DATA SHOWN —
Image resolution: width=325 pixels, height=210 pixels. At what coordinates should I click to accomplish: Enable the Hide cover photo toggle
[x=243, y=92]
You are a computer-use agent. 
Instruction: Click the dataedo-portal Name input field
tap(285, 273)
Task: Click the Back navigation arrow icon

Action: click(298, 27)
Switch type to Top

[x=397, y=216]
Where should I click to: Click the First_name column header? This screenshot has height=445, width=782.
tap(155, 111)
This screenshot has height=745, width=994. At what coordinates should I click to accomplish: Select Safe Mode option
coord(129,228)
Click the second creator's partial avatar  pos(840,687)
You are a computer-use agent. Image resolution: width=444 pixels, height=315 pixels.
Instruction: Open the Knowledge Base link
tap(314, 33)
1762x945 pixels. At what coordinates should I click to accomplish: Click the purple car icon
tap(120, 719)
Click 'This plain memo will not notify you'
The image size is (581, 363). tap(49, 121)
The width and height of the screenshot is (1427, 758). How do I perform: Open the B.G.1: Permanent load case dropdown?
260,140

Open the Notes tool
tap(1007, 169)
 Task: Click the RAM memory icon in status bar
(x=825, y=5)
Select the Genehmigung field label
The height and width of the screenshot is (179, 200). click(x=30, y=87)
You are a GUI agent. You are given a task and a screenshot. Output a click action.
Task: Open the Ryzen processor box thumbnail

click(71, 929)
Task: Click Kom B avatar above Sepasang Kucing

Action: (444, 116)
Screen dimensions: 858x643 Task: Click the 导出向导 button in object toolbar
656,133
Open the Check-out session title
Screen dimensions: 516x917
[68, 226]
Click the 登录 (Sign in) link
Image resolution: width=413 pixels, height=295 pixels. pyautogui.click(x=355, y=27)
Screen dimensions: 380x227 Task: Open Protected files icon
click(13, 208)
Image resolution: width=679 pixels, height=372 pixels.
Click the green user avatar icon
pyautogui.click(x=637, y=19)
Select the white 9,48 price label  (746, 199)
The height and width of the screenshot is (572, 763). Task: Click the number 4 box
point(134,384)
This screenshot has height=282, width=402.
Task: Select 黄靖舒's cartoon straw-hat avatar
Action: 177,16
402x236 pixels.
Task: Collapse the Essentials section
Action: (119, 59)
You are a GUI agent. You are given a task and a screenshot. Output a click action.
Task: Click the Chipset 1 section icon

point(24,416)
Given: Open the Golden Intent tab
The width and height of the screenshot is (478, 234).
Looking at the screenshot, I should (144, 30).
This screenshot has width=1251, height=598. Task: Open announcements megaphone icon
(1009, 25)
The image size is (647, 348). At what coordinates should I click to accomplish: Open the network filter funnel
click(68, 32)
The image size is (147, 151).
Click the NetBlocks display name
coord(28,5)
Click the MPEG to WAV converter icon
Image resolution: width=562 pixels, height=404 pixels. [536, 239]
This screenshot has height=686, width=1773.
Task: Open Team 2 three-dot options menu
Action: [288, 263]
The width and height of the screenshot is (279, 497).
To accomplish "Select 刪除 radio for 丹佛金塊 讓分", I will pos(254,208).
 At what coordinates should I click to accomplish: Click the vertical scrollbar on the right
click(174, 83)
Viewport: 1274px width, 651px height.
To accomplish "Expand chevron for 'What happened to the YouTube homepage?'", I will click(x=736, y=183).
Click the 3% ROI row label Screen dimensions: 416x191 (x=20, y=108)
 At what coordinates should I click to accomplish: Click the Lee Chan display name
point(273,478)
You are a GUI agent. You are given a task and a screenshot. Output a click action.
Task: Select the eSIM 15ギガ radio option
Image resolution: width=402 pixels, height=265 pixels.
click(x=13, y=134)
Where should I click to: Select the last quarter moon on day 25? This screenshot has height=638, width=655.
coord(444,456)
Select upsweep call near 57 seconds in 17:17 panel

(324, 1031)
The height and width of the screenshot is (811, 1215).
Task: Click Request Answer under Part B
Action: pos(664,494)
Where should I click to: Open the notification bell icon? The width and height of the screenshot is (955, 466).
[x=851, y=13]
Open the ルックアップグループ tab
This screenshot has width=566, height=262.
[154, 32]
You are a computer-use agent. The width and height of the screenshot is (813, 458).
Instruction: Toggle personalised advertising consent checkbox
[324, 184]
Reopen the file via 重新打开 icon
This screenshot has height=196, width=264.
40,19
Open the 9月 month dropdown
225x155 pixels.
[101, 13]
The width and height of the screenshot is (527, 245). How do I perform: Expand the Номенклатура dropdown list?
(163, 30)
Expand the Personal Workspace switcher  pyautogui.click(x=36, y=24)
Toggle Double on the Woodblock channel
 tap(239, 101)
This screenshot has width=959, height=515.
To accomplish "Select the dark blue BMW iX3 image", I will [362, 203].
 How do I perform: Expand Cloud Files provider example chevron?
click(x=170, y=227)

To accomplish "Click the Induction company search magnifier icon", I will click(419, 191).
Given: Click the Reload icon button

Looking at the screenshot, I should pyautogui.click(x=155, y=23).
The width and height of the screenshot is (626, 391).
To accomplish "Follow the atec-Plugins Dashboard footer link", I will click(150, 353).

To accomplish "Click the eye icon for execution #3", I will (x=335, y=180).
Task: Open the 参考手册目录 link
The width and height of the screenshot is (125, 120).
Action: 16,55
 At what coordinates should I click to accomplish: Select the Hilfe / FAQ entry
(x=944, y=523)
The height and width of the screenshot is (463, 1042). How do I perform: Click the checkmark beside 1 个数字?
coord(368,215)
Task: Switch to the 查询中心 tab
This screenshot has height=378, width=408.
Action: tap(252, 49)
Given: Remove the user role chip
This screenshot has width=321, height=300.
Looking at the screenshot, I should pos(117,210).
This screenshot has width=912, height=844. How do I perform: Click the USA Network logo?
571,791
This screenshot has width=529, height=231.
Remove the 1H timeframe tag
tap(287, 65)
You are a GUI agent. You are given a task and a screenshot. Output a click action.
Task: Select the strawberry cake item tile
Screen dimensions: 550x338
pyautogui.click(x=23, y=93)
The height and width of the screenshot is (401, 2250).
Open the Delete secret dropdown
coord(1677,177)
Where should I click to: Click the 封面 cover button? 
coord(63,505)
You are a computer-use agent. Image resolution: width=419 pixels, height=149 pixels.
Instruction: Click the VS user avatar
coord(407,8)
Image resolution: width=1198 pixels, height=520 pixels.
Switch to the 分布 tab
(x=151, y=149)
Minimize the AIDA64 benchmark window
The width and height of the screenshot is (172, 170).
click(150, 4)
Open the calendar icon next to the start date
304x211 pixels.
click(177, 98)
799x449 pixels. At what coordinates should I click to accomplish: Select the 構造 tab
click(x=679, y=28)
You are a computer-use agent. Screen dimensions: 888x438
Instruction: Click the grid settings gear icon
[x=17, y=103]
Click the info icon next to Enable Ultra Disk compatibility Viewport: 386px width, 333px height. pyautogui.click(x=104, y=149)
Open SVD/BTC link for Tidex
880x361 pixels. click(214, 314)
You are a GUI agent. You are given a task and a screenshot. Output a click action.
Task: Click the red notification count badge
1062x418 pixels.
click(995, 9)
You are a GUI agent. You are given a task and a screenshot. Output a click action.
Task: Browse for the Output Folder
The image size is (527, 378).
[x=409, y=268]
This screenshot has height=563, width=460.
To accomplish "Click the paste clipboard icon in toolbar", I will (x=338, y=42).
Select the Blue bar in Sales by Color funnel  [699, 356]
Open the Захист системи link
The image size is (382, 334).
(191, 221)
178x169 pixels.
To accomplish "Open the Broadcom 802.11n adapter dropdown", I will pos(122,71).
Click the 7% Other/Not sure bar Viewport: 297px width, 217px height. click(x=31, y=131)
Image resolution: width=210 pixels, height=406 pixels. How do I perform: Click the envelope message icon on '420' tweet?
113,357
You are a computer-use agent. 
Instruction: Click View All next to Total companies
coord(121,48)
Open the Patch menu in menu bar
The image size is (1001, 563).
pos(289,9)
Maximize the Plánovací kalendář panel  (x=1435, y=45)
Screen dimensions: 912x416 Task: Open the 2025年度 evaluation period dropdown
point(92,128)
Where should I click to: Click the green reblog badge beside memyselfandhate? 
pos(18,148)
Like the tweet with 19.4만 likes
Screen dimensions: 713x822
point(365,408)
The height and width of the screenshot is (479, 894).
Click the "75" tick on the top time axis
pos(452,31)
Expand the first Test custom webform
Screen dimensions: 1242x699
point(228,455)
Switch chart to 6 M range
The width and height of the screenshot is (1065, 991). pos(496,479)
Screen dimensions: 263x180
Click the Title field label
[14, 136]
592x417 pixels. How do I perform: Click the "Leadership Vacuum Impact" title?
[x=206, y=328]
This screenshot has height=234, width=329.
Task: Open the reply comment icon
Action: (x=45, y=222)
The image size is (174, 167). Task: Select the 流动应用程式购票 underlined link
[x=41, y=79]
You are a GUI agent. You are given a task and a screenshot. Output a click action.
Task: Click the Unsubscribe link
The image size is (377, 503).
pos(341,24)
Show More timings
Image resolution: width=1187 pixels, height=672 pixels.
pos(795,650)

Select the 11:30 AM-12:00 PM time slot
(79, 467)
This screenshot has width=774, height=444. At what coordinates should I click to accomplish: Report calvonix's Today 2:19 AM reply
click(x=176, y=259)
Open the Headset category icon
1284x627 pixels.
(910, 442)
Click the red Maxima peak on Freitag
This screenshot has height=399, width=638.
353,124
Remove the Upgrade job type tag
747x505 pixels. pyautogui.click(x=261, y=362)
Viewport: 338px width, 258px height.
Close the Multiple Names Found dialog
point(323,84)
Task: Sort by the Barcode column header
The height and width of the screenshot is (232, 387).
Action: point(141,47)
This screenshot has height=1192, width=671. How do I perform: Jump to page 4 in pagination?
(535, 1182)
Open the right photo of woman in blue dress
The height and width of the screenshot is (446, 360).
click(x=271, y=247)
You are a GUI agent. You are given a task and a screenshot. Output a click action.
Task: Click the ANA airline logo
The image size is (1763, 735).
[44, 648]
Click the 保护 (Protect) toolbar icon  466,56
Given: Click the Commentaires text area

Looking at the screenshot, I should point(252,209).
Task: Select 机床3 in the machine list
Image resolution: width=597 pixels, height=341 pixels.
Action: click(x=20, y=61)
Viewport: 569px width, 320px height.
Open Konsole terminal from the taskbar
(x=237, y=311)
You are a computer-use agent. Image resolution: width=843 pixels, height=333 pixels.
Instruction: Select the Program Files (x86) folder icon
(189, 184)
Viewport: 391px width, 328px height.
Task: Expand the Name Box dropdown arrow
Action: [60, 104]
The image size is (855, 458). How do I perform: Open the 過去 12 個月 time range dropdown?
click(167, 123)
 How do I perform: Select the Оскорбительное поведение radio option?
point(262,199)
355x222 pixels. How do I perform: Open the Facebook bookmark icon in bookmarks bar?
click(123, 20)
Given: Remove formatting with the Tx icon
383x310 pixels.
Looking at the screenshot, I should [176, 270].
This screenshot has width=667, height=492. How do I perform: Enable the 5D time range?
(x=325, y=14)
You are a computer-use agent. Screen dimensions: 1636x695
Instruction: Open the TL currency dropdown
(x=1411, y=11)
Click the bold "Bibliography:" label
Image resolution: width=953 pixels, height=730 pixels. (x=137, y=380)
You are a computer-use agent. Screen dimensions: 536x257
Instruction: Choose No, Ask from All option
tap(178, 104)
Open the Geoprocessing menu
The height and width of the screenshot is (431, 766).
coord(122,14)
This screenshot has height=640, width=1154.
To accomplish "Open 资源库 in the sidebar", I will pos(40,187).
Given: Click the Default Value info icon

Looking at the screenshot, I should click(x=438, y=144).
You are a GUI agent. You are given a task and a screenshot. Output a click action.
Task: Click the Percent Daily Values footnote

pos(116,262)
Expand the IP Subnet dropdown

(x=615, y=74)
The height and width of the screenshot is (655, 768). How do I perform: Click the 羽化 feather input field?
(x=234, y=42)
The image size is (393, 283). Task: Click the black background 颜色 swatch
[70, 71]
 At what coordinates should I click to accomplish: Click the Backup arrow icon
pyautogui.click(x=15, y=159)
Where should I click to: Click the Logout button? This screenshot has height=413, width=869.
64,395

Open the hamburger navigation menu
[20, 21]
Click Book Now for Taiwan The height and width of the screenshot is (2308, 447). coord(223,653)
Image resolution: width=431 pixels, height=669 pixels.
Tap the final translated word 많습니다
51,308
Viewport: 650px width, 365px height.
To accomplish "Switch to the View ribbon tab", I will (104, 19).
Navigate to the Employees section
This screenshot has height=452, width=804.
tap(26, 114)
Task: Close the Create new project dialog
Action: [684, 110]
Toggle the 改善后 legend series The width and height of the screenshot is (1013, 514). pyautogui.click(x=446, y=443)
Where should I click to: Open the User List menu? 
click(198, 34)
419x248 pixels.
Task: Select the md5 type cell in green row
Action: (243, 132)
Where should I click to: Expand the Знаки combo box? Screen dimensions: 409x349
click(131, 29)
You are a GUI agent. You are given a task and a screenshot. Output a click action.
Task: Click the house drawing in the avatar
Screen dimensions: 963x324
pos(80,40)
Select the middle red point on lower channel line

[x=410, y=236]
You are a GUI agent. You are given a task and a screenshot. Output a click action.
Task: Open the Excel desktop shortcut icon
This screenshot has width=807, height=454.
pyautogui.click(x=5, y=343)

ASSIGNMENT — The answer must consist of each line in the entries above that includes "with".

TASK SOLUTION —
Like the tweet with 19.4만 likes
Given: Remove formatting with the Tx icon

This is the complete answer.